My own health was up and down for a good portion of the summer and fall (in a more stable place the last 6 weeks or so), but pales in comparison to Hans'. When I couldn't get out of bed myself for several hours at a whack on random days, and we're already working around Hans' treatment, it can make homeschooling even more challenging. I'd love to write a post soon about homeschooling through chronic illness (either child or parent). It's been a unique experience.

Gretchen and Martin have barely received a mention in this post! Gretchen is 6 and my creative, crafty one. She is my non-squeaky wheel. She is a good help, and loves to spend most of her time doing crafts: origami, cross-stitch, drawing, beading. . . anything she can get her hands on. She joined an American Heritage Girls troop this year and loves it. She, Hans, and Adrian all are doing Tae Kwon Do too, through a local TKD school.

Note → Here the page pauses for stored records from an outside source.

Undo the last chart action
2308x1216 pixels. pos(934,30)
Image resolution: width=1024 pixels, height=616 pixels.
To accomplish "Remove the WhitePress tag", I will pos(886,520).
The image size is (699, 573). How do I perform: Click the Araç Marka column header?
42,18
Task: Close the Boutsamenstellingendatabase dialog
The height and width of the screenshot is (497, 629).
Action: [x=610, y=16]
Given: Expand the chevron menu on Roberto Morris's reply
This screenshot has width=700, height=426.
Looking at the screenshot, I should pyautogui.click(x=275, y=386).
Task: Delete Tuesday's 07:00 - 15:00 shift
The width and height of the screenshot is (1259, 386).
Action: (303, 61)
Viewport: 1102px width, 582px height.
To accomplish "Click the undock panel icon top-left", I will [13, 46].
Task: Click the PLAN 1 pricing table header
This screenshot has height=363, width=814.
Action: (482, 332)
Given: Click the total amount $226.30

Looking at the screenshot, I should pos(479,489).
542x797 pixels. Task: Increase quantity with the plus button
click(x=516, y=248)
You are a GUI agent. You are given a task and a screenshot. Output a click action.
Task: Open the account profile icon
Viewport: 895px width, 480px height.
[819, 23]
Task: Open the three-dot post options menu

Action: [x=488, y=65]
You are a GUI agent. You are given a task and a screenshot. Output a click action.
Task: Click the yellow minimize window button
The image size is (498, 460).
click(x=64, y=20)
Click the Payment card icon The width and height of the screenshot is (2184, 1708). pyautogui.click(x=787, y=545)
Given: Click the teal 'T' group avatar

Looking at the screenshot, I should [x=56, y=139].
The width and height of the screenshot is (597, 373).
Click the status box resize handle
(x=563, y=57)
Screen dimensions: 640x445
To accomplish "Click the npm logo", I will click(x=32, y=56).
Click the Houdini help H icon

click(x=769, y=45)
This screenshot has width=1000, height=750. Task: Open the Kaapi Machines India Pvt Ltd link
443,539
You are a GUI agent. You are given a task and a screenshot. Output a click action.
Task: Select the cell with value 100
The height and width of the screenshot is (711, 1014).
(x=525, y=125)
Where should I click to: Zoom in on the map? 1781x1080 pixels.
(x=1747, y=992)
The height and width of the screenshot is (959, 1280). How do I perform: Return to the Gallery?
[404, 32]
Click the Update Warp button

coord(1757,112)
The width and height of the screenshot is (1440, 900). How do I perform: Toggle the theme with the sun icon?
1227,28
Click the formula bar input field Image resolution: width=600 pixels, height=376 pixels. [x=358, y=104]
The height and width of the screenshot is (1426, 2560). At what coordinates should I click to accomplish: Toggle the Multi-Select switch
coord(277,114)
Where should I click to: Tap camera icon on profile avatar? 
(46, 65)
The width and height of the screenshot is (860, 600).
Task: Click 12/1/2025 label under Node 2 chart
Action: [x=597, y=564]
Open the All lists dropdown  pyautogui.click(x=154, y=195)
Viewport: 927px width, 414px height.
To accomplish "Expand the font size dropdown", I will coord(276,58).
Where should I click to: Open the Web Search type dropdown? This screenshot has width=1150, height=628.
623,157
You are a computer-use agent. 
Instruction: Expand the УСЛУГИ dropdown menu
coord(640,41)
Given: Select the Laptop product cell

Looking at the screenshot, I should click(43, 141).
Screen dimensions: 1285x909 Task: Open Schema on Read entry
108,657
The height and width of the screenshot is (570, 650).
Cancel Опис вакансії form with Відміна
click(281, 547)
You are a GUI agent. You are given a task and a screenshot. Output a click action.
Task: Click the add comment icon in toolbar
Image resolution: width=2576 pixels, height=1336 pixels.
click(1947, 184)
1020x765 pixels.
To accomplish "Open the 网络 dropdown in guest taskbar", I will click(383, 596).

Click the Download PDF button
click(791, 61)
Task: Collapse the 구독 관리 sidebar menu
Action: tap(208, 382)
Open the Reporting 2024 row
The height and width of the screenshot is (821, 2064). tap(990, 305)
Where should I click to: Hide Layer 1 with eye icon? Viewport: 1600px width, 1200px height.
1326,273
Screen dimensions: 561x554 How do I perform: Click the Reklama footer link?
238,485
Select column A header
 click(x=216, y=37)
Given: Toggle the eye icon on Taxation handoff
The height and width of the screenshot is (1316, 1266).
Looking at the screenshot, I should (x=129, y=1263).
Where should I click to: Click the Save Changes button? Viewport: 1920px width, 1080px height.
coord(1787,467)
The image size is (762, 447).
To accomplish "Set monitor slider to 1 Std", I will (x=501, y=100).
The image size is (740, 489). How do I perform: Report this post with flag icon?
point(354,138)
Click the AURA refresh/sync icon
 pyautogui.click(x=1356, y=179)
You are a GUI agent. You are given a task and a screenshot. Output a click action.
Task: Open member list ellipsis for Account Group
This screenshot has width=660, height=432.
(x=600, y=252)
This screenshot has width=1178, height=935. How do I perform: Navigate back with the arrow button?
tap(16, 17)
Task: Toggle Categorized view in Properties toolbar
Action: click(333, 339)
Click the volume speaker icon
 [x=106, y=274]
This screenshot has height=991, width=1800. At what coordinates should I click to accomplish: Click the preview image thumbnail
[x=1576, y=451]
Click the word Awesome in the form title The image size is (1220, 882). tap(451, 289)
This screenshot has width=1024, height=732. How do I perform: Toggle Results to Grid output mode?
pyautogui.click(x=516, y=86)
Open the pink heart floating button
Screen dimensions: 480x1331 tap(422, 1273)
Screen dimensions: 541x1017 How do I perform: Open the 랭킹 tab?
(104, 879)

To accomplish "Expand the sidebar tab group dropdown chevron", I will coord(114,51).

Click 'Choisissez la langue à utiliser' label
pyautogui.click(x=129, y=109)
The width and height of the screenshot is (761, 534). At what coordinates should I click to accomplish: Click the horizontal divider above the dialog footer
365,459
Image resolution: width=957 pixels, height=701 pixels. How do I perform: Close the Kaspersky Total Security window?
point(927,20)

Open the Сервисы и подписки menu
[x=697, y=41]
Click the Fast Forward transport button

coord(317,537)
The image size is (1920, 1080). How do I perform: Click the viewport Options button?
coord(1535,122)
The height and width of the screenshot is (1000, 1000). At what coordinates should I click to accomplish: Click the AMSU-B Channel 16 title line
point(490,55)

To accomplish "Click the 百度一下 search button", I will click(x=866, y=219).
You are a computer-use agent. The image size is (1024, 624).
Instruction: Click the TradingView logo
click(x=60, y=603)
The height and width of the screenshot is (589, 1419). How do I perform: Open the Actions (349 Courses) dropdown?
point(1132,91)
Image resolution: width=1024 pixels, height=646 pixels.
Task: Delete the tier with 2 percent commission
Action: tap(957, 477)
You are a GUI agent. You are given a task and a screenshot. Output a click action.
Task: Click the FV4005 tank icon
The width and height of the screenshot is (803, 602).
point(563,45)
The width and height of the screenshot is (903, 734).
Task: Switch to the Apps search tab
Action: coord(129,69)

Martin is 3 and all boy. My aunt got him a tiger shirt this summer that said "Life is an adventure" and "It's a jungle out there," and that pretty much sums up Martin perfectly. Rambunctious, fearless, exuberant. . . and also can be a perfect crank if he's over-tired or his blood-sugar has crashed ;-). He's a prolific talker, and can wax eloquently(?) for long periods of time about Octonauts or Wild Kratts, should a victim arise who will listen ;-).

Life is full. Challenging, but still good. God works all together for good for those He has called, and I count myself blessed to be of His number.